* [WHAT YOU HAVE TO DO]: Update the part of the material that opens with the line containing "Focus the First Name input field" and closes with the line containing "(x=559, y=544)" by changing "three-dot menu" to "overflow menu" and leaving everything else as it is. Return only those lines.
┏━━
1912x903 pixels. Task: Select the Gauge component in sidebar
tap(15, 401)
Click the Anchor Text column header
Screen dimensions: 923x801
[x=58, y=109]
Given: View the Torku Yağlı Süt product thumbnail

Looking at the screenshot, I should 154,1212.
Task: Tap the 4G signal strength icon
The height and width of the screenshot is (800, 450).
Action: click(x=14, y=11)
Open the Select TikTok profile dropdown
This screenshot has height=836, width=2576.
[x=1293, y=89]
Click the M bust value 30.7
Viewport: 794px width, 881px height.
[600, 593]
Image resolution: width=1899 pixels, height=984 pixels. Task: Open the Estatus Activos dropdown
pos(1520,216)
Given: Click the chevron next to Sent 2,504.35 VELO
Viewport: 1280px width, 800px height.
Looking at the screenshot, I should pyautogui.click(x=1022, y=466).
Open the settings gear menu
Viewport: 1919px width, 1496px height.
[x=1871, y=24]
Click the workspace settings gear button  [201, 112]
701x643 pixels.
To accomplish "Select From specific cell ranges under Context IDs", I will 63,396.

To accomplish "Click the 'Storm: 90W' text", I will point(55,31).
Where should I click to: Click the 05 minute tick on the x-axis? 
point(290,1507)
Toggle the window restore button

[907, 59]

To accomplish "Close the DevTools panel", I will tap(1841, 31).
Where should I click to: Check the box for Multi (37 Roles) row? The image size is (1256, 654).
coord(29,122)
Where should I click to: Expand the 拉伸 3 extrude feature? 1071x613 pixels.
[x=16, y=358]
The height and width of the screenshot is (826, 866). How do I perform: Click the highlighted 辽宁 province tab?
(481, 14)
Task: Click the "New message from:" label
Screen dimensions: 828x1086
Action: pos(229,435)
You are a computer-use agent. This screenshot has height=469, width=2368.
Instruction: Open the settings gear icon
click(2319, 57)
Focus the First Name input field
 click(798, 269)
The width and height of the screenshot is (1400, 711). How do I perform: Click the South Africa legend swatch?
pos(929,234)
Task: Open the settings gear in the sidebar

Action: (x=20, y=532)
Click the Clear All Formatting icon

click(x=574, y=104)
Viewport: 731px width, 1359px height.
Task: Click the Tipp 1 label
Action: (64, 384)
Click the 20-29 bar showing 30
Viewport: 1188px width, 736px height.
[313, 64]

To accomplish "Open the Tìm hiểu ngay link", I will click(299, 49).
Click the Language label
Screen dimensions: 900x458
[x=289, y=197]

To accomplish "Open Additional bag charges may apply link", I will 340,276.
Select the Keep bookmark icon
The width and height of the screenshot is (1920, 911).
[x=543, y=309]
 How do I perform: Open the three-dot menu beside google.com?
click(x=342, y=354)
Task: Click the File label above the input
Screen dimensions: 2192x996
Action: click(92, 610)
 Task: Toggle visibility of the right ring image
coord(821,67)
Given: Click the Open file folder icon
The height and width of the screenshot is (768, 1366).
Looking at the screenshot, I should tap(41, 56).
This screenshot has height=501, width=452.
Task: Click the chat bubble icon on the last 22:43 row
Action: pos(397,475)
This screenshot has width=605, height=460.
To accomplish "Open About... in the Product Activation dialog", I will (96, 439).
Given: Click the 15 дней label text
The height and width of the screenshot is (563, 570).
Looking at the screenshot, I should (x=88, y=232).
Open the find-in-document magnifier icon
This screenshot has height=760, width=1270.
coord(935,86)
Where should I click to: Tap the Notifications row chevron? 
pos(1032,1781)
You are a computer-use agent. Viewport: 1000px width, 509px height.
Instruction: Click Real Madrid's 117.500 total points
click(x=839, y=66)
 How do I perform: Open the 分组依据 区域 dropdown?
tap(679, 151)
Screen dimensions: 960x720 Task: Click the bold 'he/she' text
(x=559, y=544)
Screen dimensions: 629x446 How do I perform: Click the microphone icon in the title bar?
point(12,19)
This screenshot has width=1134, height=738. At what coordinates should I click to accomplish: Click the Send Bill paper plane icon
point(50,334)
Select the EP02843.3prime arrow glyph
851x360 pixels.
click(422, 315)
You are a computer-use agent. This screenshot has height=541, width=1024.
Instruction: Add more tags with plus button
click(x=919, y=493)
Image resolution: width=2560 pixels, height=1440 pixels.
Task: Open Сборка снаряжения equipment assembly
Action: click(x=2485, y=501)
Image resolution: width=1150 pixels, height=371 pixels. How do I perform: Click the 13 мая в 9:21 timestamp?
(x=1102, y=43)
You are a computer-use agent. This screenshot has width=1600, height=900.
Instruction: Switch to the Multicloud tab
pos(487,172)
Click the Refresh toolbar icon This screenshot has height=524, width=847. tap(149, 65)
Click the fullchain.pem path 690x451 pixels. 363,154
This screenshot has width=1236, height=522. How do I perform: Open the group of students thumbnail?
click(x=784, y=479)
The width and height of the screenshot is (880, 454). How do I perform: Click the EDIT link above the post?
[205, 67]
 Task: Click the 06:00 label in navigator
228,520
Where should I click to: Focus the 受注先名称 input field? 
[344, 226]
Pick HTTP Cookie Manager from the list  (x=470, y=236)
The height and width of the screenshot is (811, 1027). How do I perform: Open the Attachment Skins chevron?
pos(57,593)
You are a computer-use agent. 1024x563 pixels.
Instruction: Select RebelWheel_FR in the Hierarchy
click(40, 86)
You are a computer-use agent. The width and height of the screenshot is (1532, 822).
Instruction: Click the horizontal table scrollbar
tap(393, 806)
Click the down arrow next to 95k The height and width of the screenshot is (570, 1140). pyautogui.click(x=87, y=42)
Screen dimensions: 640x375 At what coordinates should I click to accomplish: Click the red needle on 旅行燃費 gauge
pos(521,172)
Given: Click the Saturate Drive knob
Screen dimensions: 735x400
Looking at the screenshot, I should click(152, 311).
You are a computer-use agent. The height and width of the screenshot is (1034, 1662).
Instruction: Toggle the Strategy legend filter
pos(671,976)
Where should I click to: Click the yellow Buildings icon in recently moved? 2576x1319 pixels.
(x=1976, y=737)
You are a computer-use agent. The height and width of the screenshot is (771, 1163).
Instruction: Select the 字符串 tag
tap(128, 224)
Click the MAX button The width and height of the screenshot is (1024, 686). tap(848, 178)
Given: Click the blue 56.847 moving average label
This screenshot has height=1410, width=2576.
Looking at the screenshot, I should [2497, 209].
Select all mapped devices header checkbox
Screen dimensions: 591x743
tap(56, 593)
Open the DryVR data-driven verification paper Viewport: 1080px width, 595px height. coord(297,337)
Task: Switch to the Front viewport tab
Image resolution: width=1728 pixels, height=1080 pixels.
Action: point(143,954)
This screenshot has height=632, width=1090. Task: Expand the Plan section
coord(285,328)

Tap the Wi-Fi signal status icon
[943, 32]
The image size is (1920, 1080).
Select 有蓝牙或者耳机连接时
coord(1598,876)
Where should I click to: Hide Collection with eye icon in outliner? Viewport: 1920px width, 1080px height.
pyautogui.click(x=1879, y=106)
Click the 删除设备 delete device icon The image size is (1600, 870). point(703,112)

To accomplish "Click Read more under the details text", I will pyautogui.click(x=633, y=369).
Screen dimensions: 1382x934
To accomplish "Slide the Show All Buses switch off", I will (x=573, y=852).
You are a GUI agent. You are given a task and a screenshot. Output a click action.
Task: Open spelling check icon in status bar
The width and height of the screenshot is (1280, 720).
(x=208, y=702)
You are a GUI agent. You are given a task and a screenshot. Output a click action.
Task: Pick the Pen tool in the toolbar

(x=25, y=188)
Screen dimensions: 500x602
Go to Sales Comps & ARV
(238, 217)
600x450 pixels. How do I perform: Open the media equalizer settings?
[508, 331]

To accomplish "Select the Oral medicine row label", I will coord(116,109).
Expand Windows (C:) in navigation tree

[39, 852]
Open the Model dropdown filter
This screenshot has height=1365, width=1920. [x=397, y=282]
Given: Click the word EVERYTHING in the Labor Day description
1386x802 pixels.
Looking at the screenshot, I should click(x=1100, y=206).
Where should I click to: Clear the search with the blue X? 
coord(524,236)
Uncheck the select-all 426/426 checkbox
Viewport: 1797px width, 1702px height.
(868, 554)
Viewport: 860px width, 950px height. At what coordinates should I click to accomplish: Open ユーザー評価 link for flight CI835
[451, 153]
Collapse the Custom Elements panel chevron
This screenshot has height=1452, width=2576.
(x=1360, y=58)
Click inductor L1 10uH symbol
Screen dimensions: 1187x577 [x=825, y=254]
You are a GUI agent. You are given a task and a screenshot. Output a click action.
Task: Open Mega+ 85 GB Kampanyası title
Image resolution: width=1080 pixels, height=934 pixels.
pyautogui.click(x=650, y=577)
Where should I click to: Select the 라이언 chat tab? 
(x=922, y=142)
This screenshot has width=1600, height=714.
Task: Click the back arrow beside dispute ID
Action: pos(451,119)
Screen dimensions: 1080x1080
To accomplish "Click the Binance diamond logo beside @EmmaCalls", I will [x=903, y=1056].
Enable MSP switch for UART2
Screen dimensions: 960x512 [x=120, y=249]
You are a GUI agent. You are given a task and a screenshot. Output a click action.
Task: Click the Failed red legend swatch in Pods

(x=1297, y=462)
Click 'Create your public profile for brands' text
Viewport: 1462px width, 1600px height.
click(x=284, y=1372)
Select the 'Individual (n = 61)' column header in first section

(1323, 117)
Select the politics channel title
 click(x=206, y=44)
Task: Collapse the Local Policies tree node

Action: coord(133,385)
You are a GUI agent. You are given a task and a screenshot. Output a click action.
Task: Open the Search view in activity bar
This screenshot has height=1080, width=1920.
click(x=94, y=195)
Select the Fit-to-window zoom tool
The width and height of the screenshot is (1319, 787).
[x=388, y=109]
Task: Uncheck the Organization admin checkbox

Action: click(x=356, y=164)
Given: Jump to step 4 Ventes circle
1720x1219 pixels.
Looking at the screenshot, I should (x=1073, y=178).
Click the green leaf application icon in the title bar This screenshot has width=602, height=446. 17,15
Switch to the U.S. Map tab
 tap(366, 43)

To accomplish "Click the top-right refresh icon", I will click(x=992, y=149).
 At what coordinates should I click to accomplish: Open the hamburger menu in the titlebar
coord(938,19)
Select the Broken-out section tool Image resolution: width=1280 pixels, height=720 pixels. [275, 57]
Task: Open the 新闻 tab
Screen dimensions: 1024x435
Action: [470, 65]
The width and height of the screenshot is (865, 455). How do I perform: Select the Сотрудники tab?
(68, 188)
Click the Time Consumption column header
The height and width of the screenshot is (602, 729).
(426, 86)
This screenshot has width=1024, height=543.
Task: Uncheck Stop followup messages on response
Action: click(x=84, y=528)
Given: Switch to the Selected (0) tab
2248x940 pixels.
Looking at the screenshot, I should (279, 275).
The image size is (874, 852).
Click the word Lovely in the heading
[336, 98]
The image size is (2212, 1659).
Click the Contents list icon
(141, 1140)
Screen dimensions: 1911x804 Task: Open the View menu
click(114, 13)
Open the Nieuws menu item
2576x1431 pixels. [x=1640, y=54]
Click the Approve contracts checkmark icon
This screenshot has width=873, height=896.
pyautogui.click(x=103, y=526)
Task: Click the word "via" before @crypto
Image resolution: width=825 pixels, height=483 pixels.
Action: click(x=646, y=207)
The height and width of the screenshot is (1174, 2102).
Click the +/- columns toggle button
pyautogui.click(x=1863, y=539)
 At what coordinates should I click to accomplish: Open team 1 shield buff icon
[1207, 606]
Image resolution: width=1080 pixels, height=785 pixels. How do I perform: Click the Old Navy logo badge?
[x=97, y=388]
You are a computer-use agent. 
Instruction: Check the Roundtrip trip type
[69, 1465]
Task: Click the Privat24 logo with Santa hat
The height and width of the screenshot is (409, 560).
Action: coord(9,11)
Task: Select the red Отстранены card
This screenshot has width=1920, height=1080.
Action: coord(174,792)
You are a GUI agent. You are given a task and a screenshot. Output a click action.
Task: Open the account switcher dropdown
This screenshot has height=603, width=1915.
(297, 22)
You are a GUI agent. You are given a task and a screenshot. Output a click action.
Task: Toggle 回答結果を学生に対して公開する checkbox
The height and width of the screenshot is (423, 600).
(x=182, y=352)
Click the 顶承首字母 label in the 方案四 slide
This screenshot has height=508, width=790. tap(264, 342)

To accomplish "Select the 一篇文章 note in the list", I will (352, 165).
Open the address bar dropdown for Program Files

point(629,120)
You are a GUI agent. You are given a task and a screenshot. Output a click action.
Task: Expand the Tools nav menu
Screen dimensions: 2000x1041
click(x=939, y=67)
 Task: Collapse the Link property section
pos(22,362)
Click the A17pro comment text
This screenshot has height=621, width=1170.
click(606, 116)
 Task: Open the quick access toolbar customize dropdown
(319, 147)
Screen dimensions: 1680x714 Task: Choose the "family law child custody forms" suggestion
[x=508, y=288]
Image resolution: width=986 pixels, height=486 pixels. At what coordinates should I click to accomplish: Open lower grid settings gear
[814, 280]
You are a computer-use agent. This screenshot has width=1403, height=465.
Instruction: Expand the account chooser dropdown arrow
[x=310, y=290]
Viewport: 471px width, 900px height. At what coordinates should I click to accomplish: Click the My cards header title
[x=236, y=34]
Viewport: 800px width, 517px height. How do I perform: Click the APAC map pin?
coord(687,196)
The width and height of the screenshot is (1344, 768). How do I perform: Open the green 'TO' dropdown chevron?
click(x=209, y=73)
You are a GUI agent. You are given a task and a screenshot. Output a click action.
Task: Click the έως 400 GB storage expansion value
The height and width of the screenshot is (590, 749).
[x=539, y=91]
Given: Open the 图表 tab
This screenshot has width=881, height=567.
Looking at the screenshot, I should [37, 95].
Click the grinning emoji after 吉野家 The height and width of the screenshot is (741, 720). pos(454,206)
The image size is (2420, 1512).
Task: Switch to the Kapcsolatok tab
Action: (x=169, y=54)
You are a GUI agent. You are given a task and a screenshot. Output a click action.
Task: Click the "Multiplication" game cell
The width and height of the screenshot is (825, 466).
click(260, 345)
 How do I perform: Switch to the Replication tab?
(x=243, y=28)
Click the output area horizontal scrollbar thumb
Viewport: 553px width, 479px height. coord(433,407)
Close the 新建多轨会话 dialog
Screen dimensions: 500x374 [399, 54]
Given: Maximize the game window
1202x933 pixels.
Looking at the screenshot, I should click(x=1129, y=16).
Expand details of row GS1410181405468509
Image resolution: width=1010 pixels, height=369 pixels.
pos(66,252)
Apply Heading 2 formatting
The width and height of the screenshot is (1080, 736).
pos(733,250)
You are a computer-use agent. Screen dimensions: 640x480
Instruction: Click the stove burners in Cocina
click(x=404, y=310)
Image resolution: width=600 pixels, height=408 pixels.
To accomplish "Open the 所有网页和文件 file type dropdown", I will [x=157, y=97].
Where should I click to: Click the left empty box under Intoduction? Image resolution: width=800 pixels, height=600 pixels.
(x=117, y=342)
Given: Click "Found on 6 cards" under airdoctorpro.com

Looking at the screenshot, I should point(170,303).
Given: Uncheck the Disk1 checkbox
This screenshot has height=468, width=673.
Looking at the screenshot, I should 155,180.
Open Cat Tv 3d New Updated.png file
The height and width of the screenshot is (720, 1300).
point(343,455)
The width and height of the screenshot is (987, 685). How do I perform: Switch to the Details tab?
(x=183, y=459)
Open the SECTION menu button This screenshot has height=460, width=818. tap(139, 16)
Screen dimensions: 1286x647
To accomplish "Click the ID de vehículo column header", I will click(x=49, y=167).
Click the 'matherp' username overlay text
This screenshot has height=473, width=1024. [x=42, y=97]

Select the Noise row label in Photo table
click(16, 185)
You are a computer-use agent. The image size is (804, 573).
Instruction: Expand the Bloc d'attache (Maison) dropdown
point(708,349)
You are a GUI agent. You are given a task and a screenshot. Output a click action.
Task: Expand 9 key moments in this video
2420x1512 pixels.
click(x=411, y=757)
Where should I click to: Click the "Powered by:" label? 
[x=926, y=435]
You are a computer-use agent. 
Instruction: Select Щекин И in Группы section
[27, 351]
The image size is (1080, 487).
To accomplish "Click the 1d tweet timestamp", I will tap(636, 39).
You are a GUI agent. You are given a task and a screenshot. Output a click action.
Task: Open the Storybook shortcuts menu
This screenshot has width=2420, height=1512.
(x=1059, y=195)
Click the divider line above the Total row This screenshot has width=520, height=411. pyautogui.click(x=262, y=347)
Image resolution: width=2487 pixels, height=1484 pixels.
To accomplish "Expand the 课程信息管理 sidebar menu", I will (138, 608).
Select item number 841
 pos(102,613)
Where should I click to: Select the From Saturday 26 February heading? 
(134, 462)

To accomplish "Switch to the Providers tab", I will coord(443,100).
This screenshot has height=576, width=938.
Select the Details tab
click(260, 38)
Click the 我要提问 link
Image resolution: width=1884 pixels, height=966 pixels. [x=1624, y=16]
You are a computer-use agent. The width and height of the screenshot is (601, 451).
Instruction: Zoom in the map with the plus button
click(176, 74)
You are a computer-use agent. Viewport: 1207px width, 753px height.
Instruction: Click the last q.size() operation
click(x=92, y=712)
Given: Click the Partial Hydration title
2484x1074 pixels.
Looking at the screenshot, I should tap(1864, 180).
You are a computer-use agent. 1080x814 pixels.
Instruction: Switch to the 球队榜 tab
┗━━
* [EXERCISE RESULT]:
Focus the First Name input field
 click(798, 269)
The width and height of the screenshot is (1400, 711). How do I perform: Click the South Africa legend swatch?
pos(929,234)
Task: Open the settings gear in the sidebar

Action: (x=20, y=532)
Click the Clear All Formatting icon

click(x=574, y=104)
Viewport: 731px width, 1359px height.
Task: Click the Tipp 1 label
Action: (64, 384)
Click the 20-29 bar showing 30
Viewport: 1188px width, 736px height.
[313, 64]

To accomplish "Open the Tìm hiểu ngay link", I will click(299, 49).
Click the Language label
Screen dimensions: 900x458
[x=289, y=197]

To accomplish "Open Additional bag charges may apply link", I will 340,276.
Select the Keep bookmark icon
The width and height of the screenshot is (1920, 911).
[x=543, y=309]
 How do I perform: Open the overflow menu beside google.com?
click(x=342, y=354)
Task: Click the File label above the input
Screen dimensions: 2192x996
Action: click(92, 610)
 Task: Toggle visibility of the right ring image
coord(821,67)
Given: Click the Open file folder icon
The height and width of the screenshot is (768, 1366).
Looking at the screenshot, I should tap(41, 56).
This screenshot has height=501, width=452.
Task: Click the chat bubble icon on the last 22:43 row
Action: pos(397,475)
This screenshot has width=605, height=460.
To accomplish "Open About... in the Product Activation dialog", I will (96, 439).
Given: Click the 15 дней label text
The height and width of the screenshot is (563, 570).
Looking at the screenshot, I should (x=88, y=232).
Open the find-in-document magnifier icon
This screenshot has height=760, width=1270.
coord(935,86)
Where should I click to: Tap the Notifications row chevron? 
pos(1032,1781)
You are a computer-use agent. Viewport: 1000px width, 509px height.
Instruction: Click Real Madrid's 117.500 total points
click(x=839, y=66)
 How do I perform: Open the 分组依据 区域 dropdown?
tap(679, 151)
Screen dimensions: 960x720 Task: Click the bold 'he/she' text
(x=559, y=544)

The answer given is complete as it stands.